Di che cosa si trattava? Evidentemente non di equipaggiamento di carattere militare, di cui aveva bisogno proprio in quel momento. Se si privò della presenza di suo fratello Giovanni e dei suoi uomini in quei frangenti, doveva essere per una ragione di estrema importanza. E l’equipaggiamento di Giovanni, dal momento che non poteva essere di carattere militare, doveva consistere in attrezzature di scavo e di una carovana di animali da soma.
In altre parole, Gionata, proprio in quel momento disperato, aveva dato attuazione al progetto di suo fratello Giuda Maccabeo, mandando il fratello Giovanni, con operai e attrezzature adeguate, nel paese dei Nabatei alla ricerca della tomba sul monte Horeb, nella speranza di potersi procurare i mezzi necessari a rovesciare le sorti della guerra. Giovanni non arrivò mai al monte Horeb, almeno secondo quanto riferisce Giuseppe Flavio: “mentre era in cammino verso i Nabatei, i figli di Amareo tesero un agguato a lui e ai suoi compagni fuori dalla città di Medaba e, spogliatili di quanto portavano, uccisero Giovanni e tutti i suoi uomini” (Ant. Giud. XIII, 11).
Gionata e Simone vendicarono presto la morte del fratello Giovanni, uccidendo in un agguato Amareo e tutti i suoi parenti (Ib., XIII, 18-21), ma dovettero restare alla macchia per diversi anni, braccati dai loro avversari, fino a che un nuovo sovrano ad Antiochia, Alessandro Bala, figlio di Antioco Epifane, non richiamò Gionata a Gerusalemme, nel 153/2 a.C., insediandolo nella cariche che erano state a suo tempo ricoperte da suo fratello Giuda.
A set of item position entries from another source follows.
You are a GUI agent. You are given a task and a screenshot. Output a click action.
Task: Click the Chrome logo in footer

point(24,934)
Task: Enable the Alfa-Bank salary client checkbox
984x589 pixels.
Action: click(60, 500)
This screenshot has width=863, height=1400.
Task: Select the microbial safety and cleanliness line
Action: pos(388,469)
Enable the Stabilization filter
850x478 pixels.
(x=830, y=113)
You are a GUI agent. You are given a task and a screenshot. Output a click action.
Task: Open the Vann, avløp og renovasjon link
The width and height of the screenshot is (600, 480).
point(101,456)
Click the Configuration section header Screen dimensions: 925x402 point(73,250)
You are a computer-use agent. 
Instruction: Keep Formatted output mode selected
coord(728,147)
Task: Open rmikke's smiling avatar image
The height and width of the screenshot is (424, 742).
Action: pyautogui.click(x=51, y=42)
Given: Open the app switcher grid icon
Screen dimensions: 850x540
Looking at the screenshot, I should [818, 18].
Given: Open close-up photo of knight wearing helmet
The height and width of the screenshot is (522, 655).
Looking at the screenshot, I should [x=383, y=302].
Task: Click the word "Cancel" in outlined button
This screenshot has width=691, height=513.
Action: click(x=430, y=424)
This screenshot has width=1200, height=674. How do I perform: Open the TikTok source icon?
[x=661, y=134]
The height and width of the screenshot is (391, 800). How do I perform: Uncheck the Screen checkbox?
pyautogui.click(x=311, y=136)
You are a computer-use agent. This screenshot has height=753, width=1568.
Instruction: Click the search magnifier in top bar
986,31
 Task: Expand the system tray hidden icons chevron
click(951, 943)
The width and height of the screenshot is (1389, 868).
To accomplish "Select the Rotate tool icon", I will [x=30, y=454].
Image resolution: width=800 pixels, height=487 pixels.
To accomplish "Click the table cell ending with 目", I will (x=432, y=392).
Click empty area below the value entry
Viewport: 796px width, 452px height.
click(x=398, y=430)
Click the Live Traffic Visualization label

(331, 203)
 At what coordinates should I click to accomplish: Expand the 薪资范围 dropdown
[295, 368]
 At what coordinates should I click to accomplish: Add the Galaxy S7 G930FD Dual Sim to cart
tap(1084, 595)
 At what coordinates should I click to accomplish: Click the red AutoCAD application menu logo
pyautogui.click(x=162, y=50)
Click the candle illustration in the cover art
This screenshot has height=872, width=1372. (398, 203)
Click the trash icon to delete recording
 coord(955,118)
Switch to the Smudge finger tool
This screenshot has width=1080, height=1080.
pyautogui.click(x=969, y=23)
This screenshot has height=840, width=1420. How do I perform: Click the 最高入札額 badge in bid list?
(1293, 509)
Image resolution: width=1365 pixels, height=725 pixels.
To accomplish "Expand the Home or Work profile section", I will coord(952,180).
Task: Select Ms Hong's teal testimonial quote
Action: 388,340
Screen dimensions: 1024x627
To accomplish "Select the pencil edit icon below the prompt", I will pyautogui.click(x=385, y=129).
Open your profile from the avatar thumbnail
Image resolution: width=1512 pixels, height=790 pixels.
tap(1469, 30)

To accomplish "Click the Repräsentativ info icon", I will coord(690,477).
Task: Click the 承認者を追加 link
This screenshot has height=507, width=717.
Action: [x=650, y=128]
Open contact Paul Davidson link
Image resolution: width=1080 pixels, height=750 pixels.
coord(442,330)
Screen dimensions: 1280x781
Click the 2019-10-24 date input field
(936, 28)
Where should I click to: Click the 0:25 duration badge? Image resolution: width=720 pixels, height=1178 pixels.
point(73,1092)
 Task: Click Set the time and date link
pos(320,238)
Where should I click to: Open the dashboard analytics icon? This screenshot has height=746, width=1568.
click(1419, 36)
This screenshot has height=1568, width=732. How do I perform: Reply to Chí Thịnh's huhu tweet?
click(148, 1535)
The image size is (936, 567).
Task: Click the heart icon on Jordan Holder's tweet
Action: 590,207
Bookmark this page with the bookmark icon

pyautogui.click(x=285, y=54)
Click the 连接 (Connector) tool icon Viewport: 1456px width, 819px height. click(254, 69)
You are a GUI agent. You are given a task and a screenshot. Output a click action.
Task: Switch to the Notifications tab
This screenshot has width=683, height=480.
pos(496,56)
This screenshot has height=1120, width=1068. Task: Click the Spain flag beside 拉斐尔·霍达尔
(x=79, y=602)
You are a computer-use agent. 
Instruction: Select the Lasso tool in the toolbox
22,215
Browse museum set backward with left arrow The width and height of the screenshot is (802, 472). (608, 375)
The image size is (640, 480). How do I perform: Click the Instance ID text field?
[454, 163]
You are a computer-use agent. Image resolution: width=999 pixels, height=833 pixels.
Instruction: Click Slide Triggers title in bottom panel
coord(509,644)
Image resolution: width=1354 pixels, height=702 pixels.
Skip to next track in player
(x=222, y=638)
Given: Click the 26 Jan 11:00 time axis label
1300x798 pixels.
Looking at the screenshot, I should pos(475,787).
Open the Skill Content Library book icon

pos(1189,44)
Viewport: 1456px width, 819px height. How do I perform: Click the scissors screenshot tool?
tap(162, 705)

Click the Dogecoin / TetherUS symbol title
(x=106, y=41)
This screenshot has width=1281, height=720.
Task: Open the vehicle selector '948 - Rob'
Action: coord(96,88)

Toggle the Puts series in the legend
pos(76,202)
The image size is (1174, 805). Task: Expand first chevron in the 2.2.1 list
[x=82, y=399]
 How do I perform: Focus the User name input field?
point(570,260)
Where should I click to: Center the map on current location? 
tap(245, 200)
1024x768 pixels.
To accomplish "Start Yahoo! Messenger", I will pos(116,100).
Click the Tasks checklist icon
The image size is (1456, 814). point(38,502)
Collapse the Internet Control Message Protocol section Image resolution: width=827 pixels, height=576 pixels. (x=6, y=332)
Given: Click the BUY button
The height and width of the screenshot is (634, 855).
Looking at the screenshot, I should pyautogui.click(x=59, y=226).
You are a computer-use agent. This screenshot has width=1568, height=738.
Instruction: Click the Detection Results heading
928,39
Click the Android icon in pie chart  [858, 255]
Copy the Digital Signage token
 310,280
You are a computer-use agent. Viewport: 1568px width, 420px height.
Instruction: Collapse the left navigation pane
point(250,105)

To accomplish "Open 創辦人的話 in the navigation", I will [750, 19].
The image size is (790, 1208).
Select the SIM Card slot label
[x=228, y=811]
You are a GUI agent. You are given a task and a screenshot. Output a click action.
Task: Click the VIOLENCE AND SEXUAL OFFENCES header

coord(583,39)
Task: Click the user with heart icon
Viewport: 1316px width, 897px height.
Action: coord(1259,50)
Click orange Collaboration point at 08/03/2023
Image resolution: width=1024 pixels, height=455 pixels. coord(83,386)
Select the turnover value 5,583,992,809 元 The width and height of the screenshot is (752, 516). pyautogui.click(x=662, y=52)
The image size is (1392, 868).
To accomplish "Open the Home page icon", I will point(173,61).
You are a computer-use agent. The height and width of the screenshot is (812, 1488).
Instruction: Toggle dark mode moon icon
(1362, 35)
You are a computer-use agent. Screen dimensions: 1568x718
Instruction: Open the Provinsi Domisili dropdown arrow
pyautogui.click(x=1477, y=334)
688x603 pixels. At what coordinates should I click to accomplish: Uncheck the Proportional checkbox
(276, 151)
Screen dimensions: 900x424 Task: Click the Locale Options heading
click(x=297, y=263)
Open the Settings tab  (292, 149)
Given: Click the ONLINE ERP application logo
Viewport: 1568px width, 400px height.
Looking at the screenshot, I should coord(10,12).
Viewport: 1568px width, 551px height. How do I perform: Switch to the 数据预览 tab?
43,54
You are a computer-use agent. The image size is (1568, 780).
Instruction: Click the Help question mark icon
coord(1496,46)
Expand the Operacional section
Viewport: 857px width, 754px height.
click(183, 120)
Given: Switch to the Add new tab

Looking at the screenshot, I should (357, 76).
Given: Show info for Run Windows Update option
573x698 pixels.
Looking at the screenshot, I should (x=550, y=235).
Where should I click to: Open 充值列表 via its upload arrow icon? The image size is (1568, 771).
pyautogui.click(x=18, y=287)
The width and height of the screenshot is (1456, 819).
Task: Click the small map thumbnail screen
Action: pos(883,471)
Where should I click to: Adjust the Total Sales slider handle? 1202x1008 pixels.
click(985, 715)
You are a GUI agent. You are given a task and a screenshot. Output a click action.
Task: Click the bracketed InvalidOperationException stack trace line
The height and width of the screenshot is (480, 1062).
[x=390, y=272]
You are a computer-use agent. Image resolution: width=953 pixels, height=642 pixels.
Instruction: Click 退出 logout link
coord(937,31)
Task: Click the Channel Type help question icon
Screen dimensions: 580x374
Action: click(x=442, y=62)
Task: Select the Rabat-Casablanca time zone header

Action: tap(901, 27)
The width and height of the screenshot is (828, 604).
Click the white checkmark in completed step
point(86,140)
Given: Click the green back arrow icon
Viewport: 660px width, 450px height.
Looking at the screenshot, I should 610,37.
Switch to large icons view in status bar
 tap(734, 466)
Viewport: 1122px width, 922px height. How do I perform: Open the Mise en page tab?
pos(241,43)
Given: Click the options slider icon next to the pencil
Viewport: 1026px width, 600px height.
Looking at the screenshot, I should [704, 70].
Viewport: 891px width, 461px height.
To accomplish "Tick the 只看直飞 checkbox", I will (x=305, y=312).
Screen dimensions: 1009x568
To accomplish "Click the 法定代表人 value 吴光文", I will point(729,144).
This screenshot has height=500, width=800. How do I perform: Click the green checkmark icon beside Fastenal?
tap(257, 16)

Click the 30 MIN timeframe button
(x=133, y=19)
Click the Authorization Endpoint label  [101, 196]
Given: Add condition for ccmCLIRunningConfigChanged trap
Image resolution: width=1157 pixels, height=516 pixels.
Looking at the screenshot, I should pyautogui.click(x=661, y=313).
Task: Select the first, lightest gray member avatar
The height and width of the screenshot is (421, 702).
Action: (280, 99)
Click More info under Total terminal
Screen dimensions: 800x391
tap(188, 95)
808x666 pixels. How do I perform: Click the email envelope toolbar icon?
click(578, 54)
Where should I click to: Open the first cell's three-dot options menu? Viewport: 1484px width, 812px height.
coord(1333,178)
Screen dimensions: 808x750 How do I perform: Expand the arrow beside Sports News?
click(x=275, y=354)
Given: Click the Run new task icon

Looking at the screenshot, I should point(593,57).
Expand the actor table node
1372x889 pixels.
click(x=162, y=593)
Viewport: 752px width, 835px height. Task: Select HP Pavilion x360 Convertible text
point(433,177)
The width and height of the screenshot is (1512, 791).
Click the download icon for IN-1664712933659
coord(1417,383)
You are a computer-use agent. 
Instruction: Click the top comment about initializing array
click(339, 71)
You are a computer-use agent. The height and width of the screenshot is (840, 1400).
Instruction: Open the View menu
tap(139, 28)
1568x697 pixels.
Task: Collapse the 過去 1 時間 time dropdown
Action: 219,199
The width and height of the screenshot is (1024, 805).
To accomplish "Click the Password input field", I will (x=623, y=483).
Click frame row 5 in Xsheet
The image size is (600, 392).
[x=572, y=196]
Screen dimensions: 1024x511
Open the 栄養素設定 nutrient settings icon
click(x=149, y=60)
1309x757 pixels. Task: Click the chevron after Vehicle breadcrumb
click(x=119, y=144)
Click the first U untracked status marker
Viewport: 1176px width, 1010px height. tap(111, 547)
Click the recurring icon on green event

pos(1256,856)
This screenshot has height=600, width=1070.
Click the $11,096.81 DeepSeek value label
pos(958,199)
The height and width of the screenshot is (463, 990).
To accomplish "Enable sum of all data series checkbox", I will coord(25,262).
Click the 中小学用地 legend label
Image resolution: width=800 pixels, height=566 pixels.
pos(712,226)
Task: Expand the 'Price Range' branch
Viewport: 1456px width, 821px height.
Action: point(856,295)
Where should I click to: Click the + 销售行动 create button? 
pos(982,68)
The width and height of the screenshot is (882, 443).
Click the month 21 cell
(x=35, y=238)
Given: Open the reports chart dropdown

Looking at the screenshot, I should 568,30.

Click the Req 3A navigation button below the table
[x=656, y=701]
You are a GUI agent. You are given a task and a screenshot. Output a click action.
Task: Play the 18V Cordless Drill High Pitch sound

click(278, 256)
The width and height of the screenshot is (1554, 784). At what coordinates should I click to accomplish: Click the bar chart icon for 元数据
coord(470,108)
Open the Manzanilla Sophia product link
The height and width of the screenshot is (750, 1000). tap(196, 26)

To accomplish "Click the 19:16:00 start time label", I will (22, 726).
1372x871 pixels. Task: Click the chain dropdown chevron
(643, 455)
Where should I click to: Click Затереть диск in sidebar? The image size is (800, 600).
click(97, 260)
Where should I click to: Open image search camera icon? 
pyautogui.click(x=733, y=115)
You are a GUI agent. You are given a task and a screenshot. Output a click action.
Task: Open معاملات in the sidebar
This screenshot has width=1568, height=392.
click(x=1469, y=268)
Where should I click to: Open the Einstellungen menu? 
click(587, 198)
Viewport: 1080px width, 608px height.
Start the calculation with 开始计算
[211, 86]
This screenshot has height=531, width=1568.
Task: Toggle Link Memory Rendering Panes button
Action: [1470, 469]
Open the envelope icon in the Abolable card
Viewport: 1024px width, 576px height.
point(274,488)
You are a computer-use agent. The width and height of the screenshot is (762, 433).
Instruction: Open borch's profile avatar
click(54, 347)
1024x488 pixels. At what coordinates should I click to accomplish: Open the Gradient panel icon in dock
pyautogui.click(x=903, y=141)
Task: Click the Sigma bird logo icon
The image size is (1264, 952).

Gionata passò il resto della sua vita a guerreggiare per consolidare il suo potere ed allargare i confini della Giudea, fino a che non fu ucciso in battaglia dal generale siriano Trifone, nel 144/3 a.C.
Al suo posto l’ultimo dei fratelli Maccabei, “Simone, fu scelto come sommo sacerdote dalla moltitudine, e nel primo anno del suo pontificato liberò il popolo dalla servitù dei Macedoni, sicché non dovettero più pagare loro un tributo”. Riuscì anche a cacciare la guarnigione siriana da Gerusalemme, conquistando la piena indipendenza della Giudea, per la prima volta dal tempo di Nabucodonosor.
Finalmente aveva la possibilità ed i mezzi per attuare l’impresa in cui i suoi fratelli Giuda e Gionata avevano fallito e che era costata la vita al fratello Giovanni: trovare la “caverna del tesoro”. Dovette pianificare la spedizione con estrema cura e nel più grande segreto e a comandarla designò la persona di cui più si fidava al mondo, il suo figlio primogenito Ircano (cui aveva dato come primo nome quello del defunto fratello Giovanni).
Il resto lo sappiamo: Ircano riuscì nell’impresa e tornò a Gerusalemme carico di denaro, giusto in tempo per salvare il trono.